Download or read book Guide to Business Modelling written by John Tennent and published by The Economist. This book was released on 2014-04-01 with total page 345 pages. Available in PDF, EPUB and Kindle. Book excerpt: Full of practical help on how to build the best, most flexible, and easy-to-use business models that can be used to analyze the upsides and downsides of any business project, this new edition of the Guide to Business Modeling is essential reading for the twenty-first century business leader. This radically revised guide to the increasingly important fine art of building business models using spreadsheets, the book describes models for evaluating everything from a modest business development to a major acquisition. Fully Excel 2010 aligned with enhanced Excel and business content More model evaluation techniques to help with business decision-making Helpful key point summaries New website from which model examples given in the book can be downloaded For anyone who wants to get ahead in business and especially for those with bottom-line responsibilities, this new edition of Guide to Business Modeling is the essential guide to how to build spreadsheet models for assessing business risks and opportunities.

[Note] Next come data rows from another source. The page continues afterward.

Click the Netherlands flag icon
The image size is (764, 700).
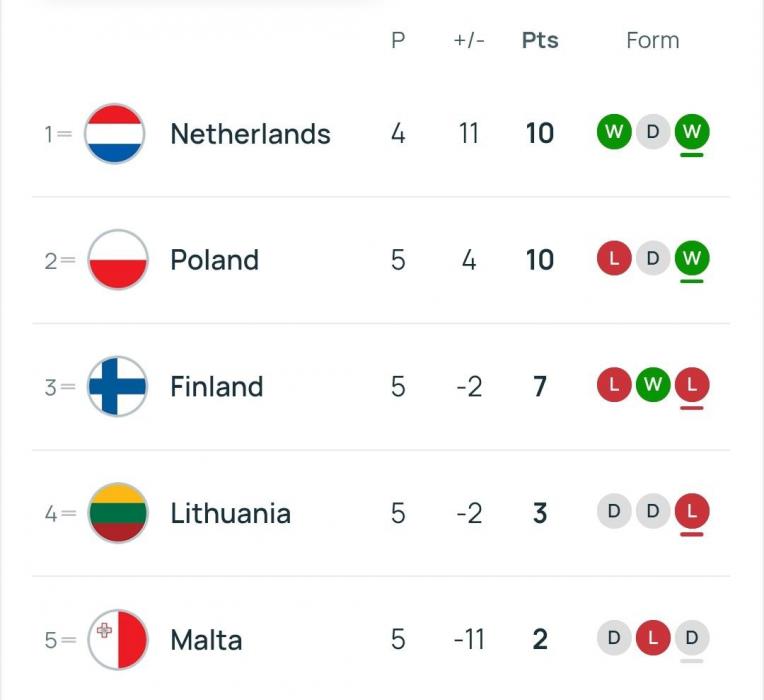point(115,133)
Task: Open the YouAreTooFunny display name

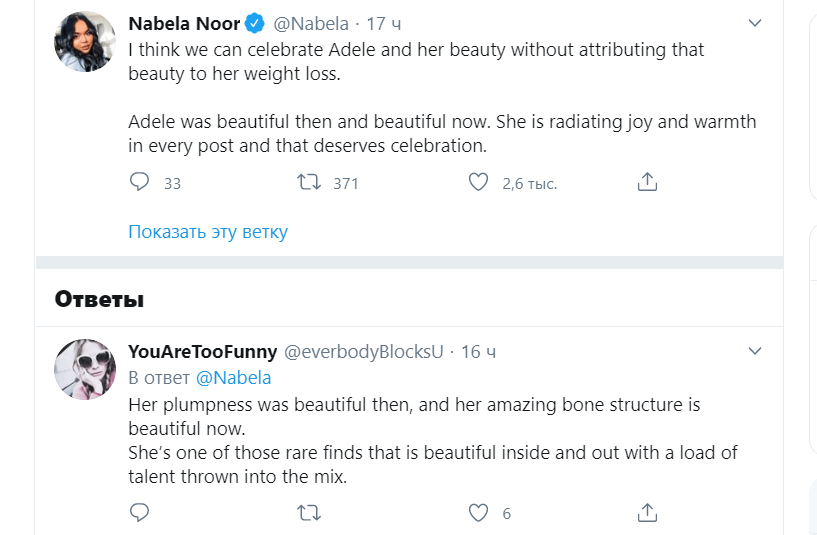Action: pyautogui.click(x=202, y=352)
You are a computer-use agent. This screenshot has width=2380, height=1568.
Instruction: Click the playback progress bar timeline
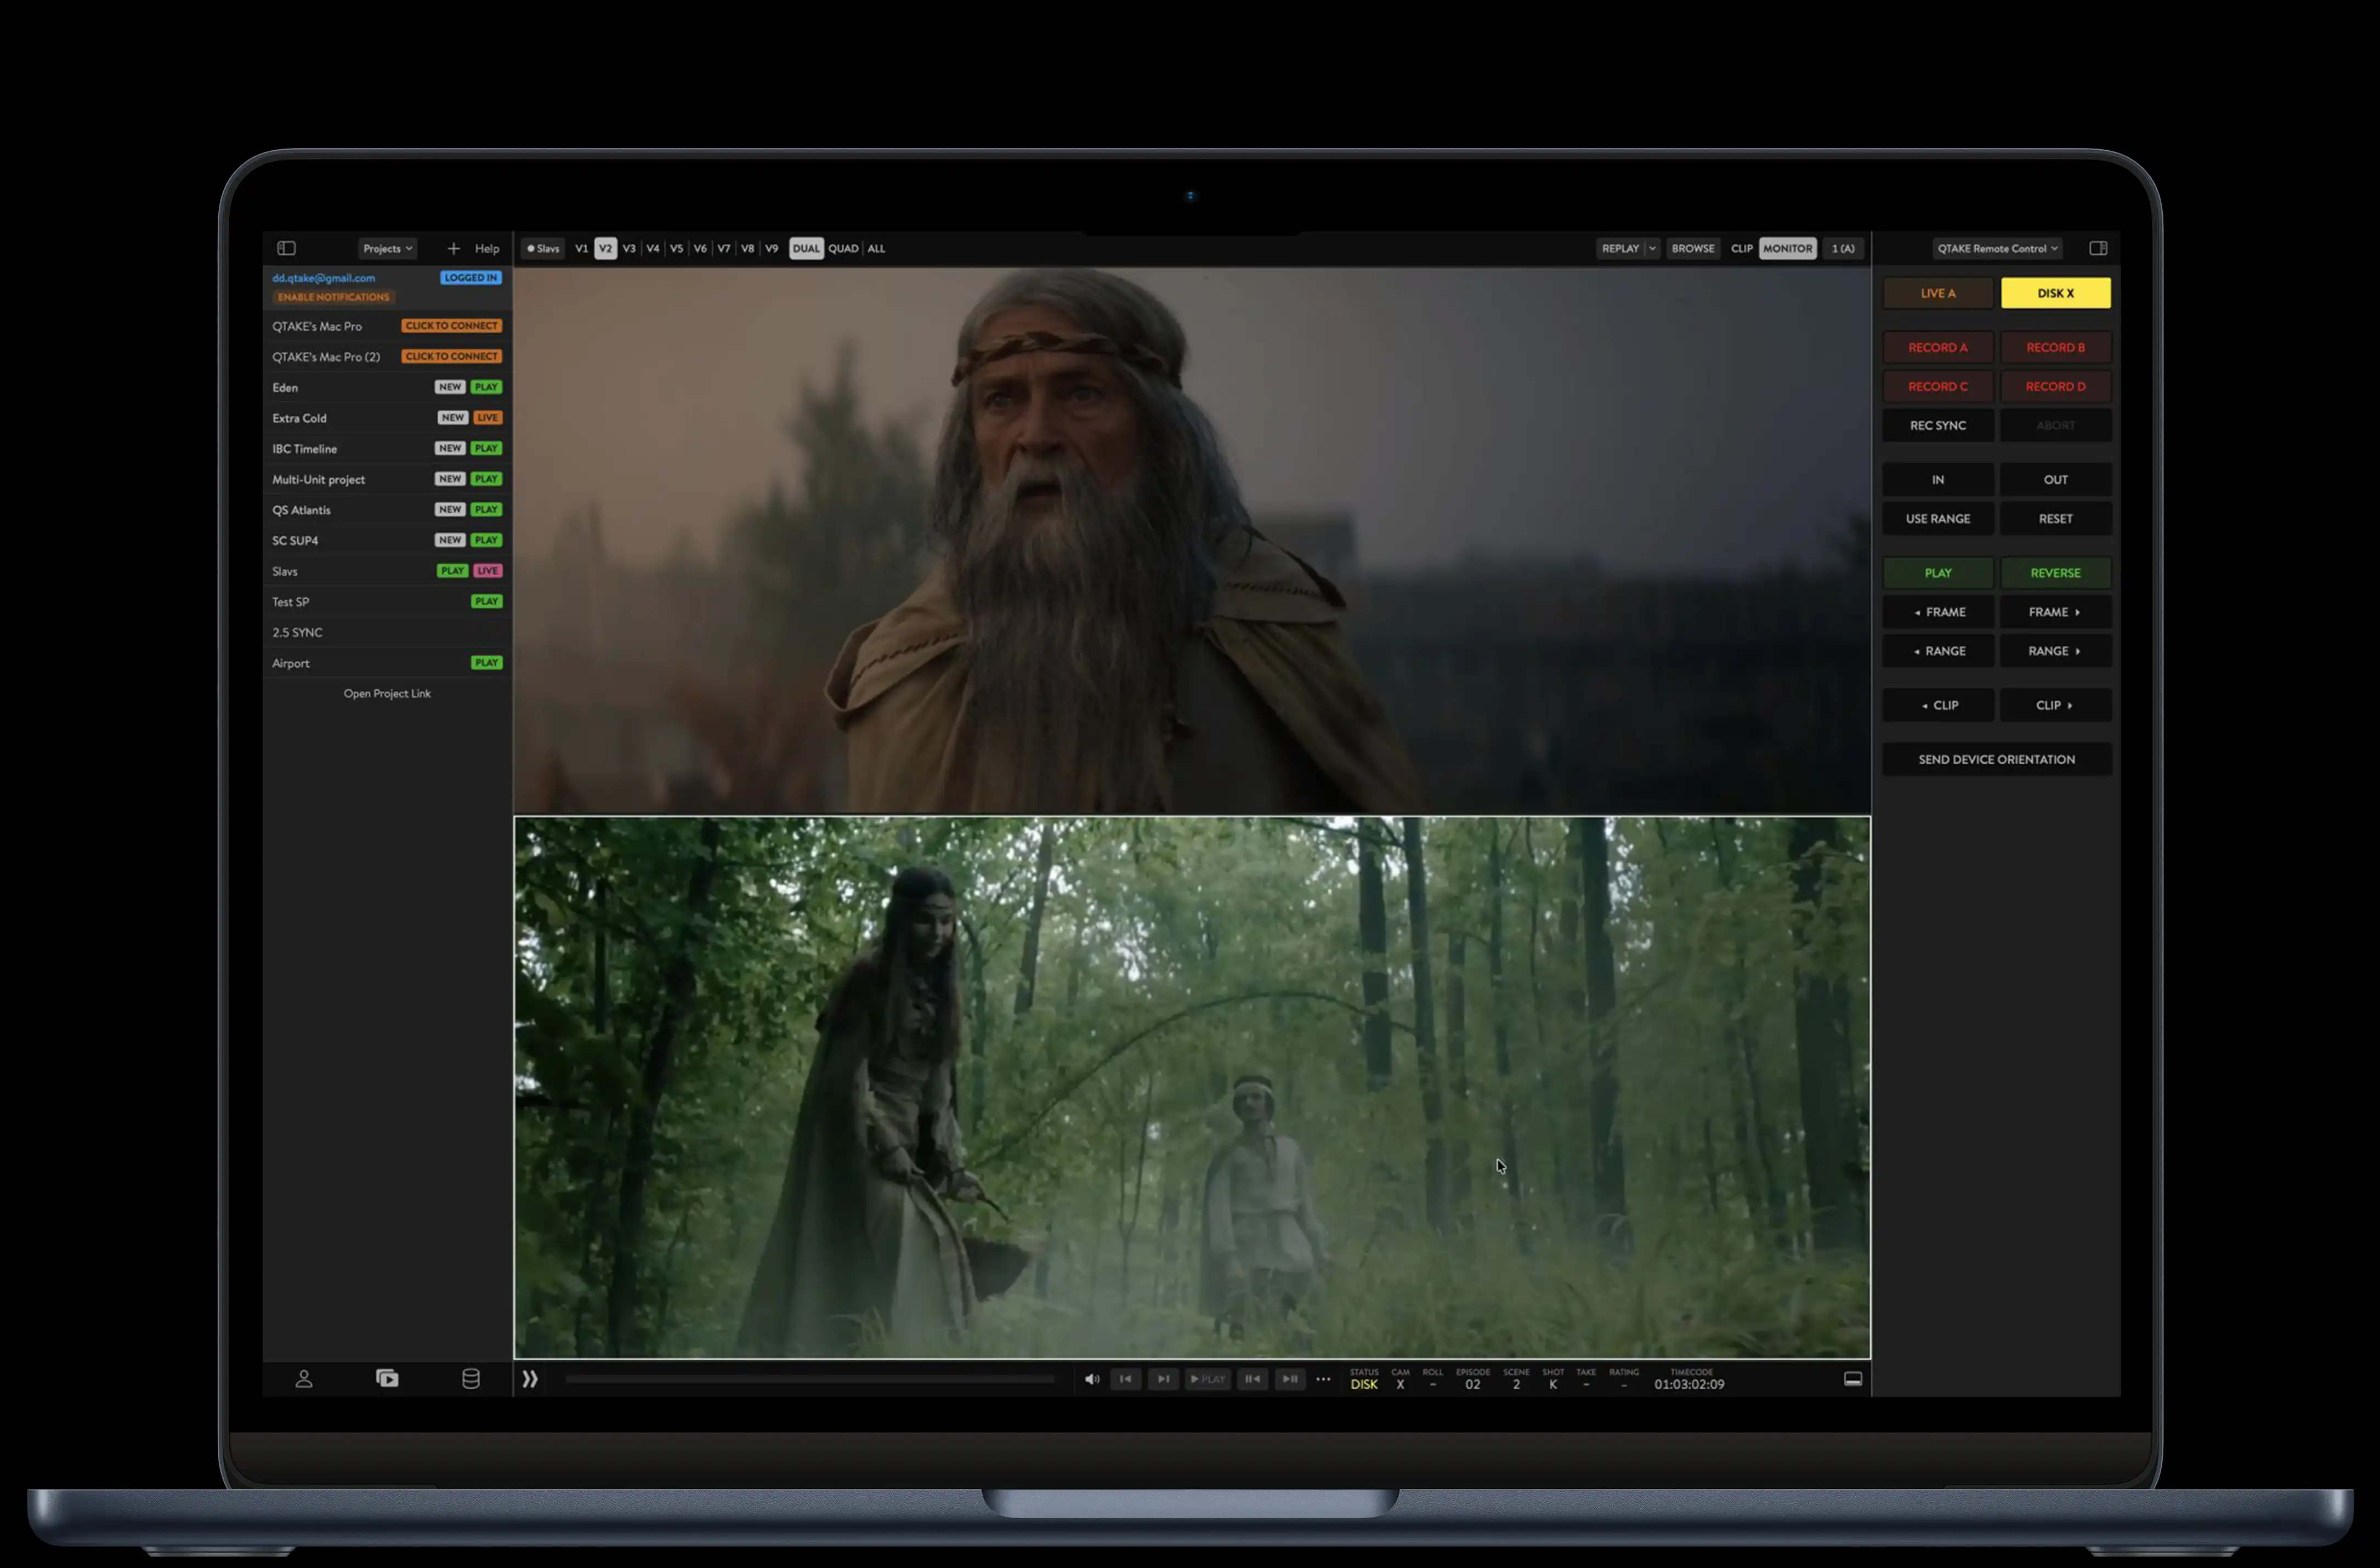(810, 1379)
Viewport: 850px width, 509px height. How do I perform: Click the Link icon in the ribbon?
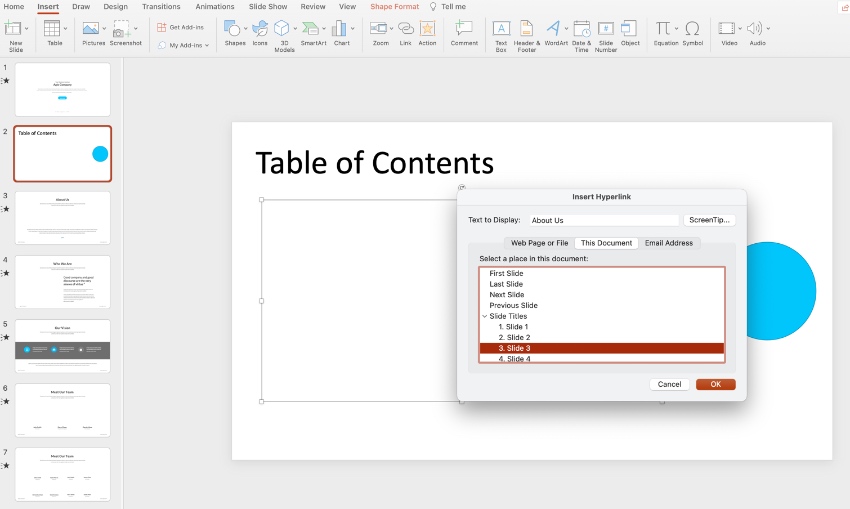(405, 29)
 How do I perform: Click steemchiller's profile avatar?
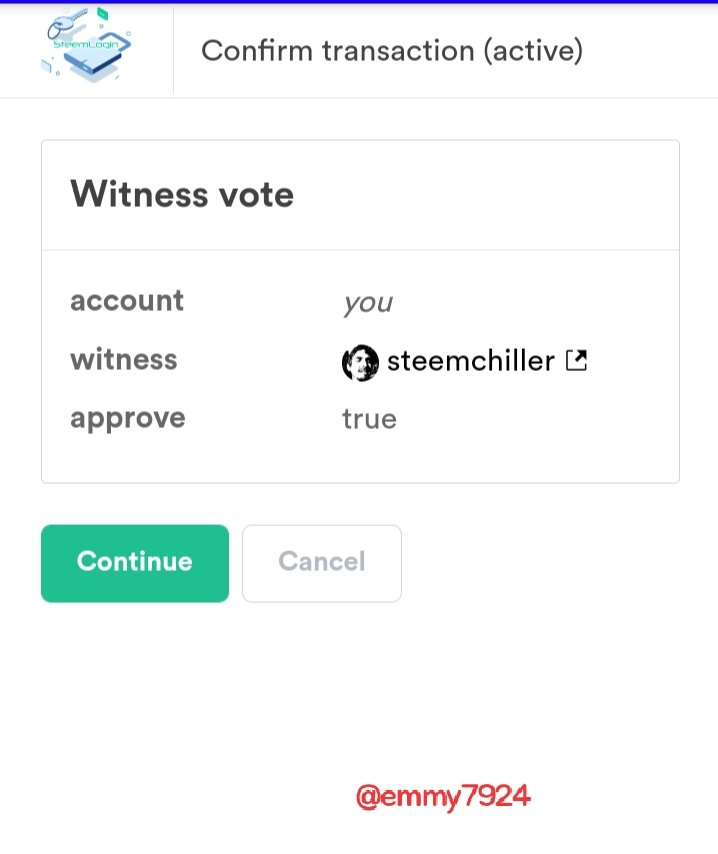pyautogui.click(x=360, y=363)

Algorithms for Decision Making

Algorithms for Decision Making
Author :
Publisher : MIT Press
Total Pages : 701
Release :
ISBN-10 : 9780262047012
ISBN-13 : 0262047012
Rating : 4/5 (12 Downloads)

Book Synopsis Algorithms for Decision Making by : Mykel J. Kochenderfer

Download or read book Algorithms for Decision Making written by Mykel J. Kochenderfer and published by MIT Press. This book was released on 2022-08-16 with total page 701 pages. Available in PDF, EPUB and Kindle. Book excerpt: A broad introduction to algorithms for decision making under uncertainty, introducing the underlying mathematical problem formulations and the algorithms for solving them. Automated decision-making systems or decision-support systems—used in applications that range from aircraft collision avoidance to breast cancer screening—must be designed to account for various sources of uncertainty while carefully balancing multiple objectives. This textbook provides a broad introduction to algorithms for decision making under uncertainty, covering the underlying mathematical problem formulations and the algorithms for solving them. The book first addresses the problem of reasoning about uncertainty and objectives in simple decisions at a single point in time, and then turns to sequential decision problems in stochastic environments where the outcomes of our actions are uncertain. It goes on to address model uncertainty, when we do not start with a known model and must learn how to act through interaction with the environment; state uncertainty, in which we do not know the current state of the environment due to imperfect perceptual information; and decision contexts involving multiple agents. The book focuses primarily on planning and reinforcement learning, although some of the techniques presented draw on elements of supervised learning and optimization. Algorithms are implemented in the Julia programming language. Figures, examples, and exercises convey the intuition behind the various approaches presented.